▸ **DESCRIPTION OF THE TASK**
Arrange the rows below, starting at the beginning and ending at the line that contains "Action: [380, 152]", as a two-column CSV with the columns input and output. Give one CSV line per item, with its text in input and its answer in output, each in one quoted field and with line breaks replaced by spaces.

[Excerpt from a dataset]
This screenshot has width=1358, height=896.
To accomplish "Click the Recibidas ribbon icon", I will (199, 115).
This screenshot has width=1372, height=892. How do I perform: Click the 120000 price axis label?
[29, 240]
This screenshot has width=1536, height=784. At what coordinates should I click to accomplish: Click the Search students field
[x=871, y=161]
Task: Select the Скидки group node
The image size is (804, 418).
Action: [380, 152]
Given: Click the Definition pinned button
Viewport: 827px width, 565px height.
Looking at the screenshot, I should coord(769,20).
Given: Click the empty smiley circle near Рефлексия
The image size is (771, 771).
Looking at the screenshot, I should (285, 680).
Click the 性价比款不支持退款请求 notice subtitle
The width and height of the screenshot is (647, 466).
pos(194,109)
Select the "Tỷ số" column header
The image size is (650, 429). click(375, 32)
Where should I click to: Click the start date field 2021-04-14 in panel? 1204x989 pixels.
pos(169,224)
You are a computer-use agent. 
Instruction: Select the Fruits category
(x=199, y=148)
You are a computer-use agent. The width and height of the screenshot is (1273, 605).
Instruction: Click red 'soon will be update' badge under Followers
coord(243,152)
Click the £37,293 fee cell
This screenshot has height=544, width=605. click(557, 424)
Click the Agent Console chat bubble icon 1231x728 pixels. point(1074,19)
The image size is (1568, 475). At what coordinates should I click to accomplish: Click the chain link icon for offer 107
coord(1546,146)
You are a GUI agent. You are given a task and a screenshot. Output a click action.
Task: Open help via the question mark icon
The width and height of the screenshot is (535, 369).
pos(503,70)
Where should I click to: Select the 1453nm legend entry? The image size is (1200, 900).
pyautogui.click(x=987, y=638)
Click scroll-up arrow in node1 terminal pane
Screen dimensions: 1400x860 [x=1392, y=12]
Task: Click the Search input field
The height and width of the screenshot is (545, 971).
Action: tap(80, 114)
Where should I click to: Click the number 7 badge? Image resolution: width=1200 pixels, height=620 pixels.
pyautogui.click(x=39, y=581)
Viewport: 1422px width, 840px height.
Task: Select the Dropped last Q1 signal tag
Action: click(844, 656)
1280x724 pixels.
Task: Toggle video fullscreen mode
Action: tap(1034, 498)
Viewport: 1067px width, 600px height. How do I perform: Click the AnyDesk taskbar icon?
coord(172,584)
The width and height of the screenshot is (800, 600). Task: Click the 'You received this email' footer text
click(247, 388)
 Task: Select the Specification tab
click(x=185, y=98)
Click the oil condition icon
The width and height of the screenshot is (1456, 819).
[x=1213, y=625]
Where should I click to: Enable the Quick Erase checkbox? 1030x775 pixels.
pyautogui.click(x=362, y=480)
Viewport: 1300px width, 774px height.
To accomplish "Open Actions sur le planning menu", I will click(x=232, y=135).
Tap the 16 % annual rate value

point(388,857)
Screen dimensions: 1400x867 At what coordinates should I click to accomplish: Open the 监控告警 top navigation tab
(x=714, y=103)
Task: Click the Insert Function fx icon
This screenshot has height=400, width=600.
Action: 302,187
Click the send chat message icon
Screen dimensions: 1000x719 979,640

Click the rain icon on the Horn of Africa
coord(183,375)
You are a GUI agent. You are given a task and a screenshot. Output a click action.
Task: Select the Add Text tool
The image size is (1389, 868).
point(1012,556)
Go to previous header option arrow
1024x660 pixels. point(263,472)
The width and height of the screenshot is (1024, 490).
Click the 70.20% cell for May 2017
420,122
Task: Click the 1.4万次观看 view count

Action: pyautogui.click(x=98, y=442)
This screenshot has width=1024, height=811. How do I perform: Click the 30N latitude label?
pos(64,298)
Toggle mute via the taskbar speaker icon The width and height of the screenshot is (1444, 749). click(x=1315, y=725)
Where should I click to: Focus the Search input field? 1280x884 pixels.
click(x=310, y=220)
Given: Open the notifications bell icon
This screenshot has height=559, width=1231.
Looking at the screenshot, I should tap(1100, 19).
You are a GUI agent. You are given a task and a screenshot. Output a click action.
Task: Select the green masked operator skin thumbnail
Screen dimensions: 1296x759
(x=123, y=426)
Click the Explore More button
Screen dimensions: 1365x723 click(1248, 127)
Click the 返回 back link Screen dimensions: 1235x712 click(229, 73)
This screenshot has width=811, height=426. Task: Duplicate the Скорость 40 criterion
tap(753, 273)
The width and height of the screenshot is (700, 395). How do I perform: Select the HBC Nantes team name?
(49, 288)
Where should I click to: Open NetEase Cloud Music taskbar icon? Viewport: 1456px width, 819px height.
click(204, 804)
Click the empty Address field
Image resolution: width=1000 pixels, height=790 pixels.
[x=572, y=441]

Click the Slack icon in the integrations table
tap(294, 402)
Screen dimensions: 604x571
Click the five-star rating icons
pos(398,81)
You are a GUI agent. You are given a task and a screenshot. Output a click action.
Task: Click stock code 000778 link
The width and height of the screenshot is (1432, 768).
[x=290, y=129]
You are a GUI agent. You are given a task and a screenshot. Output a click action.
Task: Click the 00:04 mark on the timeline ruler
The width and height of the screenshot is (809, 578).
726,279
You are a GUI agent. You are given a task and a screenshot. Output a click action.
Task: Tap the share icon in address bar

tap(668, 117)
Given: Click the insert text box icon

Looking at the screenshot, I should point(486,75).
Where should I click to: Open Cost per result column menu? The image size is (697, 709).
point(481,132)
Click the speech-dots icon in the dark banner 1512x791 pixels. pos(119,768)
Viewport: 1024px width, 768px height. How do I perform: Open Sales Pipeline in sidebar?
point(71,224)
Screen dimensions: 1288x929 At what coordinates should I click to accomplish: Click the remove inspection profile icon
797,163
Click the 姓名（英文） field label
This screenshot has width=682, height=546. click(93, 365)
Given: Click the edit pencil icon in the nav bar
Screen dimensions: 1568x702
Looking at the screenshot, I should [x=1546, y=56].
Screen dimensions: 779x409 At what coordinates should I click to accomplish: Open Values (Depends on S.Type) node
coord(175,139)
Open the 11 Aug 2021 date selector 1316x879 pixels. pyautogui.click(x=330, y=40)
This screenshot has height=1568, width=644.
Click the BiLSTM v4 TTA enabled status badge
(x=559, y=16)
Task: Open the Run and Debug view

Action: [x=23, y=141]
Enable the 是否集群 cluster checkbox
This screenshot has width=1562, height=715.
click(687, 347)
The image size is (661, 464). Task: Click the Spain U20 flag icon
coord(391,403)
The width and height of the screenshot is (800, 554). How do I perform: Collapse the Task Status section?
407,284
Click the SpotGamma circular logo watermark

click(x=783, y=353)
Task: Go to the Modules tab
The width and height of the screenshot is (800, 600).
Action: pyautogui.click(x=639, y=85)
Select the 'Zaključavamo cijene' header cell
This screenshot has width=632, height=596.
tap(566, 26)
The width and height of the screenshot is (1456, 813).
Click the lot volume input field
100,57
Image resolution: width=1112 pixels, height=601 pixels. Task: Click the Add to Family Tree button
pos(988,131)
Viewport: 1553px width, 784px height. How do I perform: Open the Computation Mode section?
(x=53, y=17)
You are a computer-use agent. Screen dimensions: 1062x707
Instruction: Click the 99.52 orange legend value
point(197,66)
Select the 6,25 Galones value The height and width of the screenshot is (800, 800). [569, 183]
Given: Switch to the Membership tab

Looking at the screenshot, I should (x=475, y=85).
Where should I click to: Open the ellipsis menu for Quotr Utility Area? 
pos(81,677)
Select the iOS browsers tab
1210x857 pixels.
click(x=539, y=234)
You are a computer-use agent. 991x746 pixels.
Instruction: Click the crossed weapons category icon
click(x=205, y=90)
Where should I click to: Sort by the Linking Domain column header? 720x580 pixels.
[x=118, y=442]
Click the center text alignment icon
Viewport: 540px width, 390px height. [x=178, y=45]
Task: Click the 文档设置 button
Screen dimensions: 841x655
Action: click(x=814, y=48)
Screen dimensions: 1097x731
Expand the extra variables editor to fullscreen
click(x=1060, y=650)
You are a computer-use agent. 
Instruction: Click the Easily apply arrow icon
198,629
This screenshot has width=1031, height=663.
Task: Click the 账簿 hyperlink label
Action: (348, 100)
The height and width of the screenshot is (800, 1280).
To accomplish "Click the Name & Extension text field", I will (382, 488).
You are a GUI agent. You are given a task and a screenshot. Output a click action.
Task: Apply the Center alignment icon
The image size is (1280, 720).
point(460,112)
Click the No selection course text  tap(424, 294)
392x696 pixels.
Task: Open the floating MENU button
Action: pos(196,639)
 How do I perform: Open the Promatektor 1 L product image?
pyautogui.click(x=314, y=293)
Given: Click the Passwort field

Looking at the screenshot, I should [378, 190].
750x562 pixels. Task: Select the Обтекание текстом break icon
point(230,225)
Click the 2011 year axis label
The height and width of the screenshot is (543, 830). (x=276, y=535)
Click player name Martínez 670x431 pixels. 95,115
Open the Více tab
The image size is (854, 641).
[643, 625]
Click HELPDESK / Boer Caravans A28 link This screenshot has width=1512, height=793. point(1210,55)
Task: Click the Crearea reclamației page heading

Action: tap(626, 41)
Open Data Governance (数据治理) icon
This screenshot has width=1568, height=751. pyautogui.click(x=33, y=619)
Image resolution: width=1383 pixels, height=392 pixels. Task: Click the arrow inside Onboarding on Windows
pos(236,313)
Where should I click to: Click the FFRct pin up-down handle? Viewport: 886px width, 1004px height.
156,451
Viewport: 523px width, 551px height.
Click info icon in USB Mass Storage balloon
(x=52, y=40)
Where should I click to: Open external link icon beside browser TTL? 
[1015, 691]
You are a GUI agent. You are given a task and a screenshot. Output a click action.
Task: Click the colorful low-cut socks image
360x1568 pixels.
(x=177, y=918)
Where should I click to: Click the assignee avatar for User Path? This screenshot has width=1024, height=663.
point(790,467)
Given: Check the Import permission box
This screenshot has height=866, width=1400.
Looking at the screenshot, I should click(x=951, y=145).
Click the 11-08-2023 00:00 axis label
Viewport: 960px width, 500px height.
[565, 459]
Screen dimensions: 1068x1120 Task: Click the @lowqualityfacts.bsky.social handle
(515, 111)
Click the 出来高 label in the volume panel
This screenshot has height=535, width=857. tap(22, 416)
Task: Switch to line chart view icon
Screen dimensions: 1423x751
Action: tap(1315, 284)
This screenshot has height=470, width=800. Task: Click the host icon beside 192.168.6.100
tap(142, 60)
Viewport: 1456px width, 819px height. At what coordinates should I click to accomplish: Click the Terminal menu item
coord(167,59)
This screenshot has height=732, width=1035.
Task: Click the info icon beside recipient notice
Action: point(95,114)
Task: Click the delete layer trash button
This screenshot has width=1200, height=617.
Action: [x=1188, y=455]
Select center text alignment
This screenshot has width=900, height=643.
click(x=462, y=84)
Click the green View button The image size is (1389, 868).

▸ **TASK SOLUTION**
input,output
"This screenshot has width=1358, height=896. To accomplish ""Click the Recibidas ribbon icon"",","I will (199, 115)."
"This screenshot has width=1372, height=892. How do I perform: Click the 120000 price axis label?","[29, 240]"
"This screenshot has width=1536, height=784. At what coordinates should I click to accomplish: Click the Search students field","[x=871, y=161]"
"Task: Select the Скидки group node The image size is (804, 418).","Action: [380, 152]"